Throughout the listing below, show every line in which "computer" occurs.

EXERCISE DATA:
- Opening Delimiter -
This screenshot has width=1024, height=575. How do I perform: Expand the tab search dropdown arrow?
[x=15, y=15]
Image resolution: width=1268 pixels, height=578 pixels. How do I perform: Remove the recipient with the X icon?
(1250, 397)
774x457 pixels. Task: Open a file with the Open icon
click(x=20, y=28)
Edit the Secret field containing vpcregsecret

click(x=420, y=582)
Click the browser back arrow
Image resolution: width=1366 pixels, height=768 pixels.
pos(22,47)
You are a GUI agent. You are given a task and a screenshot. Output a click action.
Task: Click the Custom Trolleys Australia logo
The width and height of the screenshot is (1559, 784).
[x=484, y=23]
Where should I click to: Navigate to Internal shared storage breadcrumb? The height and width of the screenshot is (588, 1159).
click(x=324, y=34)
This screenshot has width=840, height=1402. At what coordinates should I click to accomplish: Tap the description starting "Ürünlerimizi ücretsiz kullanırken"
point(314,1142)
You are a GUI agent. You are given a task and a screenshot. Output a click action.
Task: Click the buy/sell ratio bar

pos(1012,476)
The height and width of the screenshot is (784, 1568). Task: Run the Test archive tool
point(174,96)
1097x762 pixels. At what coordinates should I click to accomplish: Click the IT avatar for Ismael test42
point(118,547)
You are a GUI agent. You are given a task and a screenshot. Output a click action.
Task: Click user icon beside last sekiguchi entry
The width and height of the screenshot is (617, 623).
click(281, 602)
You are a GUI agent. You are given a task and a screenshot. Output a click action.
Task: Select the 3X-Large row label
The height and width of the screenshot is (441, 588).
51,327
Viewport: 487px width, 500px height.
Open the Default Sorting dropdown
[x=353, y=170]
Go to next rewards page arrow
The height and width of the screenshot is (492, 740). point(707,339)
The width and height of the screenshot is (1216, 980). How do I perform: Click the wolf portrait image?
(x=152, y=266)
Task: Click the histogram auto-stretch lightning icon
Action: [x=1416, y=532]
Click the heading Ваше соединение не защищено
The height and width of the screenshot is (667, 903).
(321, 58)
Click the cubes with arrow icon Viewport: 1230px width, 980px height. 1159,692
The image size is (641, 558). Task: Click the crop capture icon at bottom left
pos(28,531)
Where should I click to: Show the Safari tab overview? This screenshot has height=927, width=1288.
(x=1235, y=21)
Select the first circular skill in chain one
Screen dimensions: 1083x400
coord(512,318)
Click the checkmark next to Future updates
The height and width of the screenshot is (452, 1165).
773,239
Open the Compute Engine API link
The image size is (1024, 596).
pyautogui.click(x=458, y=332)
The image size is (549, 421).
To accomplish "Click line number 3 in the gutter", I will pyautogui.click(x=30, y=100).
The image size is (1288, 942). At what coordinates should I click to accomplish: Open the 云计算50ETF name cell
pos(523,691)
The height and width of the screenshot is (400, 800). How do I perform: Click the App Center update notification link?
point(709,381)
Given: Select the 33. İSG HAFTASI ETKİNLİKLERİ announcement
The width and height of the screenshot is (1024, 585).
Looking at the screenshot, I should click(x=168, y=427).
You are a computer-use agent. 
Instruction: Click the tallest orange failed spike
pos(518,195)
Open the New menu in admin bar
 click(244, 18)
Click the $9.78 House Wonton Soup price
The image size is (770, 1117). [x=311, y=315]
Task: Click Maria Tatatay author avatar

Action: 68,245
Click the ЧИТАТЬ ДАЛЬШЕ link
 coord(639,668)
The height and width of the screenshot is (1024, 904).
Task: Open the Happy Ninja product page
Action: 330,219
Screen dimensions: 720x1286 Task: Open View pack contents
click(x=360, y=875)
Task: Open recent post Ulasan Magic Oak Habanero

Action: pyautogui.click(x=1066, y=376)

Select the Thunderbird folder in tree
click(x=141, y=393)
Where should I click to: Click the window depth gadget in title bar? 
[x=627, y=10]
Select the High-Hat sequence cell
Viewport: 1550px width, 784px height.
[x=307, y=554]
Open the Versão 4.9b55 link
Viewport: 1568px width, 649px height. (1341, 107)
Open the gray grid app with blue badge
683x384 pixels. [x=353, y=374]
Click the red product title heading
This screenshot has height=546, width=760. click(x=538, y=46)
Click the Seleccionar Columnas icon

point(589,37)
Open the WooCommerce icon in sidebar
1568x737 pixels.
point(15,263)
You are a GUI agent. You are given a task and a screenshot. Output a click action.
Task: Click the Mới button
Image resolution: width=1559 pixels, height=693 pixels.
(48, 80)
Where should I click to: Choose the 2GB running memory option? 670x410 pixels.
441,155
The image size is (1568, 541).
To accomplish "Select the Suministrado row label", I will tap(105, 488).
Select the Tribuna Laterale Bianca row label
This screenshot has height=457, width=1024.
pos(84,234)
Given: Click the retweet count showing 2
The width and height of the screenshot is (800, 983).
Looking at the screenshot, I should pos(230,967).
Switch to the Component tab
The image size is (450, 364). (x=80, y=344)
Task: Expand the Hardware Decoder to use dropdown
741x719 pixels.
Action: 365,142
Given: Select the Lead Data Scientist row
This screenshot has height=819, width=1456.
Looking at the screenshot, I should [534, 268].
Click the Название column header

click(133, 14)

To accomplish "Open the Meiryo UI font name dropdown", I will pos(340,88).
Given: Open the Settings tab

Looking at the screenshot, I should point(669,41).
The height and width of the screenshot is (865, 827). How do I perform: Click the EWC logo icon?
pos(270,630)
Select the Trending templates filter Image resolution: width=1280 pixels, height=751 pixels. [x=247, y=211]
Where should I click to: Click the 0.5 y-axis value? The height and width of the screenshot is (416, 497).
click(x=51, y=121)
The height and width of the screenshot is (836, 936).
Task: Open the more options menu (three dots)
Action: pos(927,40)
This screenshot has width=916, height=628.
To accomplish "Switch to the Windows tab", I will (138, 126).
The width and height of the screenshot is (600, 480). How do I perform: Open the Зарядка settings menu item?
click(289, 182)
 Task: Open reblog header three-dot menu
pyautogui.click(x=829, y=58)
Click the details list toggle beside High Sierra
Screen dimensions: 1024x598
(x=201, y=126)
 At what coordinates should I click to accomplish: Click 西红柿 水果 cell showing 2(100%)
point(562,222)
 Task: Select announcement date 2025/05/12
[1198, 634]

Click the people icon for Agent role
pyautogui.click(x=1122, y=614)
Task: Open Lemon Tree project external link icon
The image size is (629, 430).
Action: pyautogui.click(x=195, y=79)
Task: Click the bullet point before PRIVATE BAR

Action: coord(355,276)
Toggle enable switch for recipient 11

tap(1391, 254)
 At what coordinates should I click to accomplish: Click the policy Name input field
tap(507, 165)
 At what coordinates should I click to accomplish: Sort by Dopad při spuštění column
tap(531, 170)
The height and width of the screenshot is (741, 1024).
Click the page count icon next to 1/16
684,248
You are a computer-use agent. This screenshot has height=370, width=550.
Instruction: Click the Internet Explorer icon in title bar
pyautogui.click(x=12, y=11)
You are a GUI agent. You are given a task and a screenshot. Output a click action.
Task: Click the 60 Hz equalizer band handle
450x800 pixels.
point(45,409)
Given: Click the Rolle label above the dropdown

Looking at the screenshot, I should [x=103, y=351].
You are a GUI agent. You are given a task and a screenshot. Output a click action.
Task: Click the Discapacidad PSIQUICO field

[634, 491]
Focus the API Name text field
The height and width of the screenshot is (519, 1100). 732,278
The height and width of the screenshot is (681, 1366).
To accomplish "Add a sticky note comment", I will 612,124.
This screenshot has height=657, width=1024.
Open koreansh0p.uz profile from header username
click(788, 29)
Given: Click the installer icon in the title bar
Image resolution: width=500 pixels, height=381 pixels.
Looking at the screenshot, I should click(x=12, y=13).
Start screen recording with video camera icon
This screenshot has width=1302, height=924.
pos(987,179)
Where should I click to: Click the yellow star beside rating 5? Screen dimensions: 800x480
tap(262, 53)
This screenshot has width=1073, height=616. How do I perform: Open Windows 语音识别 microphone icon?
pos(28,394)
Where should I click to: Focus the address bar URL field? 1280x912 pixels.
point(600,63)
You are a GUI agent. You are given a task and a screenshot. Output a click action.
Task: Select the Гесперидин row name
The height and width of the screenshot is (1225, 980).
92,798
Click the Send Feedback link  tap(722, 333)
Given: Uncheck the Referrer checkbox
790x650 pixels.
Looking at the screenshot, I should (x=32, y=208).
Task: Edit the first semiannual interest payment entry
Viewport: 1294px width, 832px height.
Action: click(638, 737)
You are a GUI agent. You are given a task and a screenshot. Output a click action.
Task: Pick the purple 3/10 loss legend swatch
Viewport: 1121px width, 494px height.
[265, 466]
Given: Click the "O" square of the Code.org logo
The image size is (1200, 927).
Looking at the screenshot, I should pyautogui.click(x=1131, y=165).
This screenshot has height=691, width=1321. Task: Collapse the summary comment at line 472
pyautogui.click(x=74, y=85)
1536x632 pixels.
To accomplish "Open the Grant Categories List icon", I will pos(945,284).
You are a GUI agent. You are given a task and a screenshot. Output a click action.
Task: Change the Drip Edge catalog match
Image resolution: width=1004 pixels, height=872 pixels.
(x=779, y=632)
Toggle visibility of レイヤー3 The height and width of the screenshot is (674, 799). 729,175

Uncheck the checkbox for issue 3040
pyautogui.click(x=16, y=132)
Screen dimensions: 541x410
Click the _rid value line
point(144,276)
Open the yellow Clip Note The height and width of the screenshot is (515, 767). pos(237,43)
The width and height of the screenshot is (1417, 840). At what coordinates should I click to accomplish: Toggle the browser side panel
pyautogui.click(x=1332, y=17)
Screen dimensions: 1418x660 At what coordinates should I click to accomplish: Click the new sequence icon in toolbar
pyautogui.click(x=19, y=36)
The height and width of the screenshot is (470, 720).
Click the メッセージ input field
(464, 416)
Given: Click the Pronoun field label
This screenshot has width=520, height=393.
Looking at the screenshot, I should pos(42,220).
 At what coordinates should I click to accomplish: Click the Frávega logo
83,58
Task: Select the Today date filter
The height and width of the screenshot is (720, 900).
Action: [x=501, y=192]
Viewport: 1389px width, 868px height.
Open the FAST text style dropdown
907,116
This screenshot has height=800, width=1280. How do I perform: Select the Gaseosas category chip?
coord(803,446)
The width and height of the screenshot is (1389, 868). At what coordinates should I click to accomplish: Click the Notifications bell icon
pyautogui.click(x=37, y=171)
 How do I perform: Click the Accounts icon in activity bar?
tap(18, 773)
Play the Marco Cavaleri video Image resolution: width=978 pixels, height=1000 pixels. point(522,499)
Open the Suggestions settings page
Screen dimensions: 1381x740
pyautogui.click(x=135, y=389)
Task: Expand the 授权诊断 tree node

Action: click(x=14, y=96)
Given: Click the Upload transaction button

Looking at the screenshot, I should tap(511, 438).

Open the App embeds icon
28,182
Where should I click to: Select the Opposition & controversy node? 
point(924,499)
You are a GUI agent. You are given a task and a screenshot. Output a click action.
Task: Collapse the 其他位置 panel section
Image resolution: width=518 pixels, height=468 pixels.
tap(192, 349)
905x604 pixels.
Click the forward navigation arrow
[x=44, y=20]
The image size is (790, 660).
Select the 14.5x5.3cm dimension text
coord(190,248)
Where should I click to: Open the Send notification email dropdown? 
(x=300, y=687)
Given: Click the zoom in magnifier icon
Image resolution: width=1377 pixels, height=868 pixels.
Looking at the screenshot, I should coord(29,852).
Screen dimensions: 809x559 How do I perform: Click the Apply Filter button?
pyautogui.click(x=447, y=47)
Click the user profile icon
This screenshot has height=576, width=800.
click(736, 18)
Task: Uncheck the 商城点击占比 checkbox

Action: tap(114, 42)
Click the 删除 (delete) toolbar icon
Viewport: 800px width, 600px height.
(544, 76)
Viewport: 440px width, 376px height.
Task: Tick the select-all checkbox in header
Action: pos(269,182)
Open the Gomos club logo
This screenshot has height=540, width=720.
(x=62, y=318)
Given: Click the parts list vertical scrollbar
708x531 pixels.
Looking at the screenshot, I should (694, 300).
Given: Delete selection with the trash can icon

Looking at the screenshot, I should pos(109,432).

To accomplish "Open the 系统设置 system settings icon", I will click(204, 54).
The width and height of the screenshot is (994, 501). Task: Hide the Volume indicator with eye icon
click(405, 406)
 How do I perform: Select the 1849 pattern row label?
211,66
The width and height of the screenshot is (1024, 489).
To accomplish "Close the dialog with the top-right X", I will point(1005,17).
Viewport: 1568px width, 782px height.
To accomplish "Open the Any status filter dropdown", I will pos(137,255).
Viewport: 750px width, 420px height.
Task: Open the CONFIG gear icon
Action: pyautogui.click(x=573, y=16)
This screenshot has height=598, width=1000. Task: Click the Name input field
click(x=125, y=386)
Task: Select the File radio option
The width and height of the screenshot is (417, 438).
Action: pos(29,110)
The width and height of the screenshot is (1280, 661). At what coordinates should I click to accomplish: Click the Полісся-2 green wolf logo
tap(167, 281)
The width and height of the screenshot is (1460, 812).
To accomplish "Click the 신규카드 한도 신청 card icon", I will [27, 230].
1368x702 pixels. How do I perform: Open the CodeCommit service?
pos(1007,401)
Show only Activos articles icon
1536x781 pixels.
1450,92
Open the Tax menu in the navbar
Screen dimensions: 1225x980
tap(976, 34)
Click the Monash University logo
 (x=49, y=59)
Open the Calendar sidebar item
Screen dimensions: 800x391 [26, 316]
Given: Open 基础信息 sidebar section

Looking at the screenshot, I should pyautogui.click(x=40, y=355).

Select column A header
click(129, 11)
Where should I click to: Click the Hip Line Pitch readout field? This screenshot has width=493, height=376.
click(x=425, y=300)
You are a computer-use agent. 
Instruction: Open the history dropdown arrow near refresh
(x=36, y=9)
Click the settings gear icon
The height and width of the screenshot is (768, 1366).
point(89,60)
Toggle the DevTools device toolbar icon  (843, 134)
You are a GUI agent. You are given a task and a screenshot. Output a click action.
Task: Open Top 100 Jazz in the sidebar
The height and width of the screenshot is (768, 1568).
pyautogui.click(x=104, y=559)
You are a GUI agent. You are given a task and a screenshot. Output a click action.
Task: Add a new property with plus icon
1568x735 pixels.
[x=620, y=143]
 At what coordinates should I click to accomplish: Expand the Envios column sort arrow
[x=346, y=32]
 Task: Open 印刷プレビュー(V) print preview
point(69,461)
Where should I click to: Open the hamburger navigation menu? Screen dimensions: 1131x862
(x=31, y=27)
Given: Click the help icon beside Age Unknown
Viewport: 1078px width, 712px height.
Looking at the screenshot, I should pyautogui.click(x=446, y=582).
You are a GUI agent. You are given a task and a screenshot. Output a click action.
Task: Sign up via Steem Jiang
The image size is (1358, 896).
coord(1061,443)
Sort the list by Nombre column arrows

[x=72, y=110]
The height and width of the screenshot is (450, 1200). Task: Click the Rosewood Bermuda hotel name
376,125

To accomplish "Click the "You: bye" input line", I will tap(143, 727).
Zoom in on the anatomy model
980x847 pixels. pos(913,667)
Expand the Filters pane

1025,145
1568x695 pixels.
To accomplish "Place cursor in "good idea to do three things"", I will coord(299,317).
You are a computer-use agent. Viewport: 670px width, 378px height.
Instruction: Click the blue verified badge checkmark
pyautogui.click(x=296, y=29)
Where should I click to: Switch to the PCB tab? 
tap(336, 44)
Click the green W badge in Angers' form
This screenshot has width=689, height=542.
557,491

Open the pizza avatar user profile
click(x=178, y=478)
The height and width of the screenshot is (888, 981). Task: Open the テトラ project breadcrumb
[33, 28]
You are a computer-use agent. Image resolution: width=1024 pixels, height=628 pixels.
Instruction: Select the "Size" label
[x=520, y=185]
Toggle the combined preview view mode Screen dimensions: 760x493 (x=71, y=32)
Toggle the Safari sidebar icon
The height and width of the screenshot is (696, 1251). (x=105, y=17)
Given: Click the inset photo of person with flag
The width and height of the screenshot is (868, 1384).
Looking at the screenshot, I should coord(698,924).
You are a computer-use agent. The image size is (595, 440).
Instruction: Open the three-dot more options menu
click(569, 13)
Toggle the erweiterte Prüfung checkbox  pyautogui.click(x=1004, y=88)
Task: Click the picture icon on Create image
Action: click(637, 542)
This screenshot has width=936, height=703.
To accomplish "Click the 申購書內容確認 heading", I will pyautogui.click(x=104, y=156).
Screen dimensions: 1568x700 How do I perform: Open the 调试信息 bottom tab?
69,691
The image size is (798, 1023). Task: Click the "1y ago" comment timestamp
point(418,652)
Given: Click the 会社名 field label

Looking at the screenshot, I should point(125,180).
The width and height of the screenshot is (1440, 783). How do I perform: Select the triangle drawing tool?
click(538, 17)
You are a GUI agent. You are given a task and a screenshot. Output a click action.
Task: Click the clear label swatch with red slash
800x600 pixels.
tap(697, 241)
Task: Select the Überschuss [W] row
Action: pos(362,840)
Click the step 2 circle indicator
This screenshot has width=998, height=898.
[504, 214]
- Closing Delimiter -
SOLUTION:
You are a computer-use agent. 
You are a computer-use agent. This screenshot has height=370, width=550.
You are a computer-use agent. 
You are a computer-use agent. Viewport: 670px width, 378px height.
You are a computer-use agent. Image resolution: width=1024 pixels, height=628 pixels.
You are a computer-use agent. The image size is (595, 440).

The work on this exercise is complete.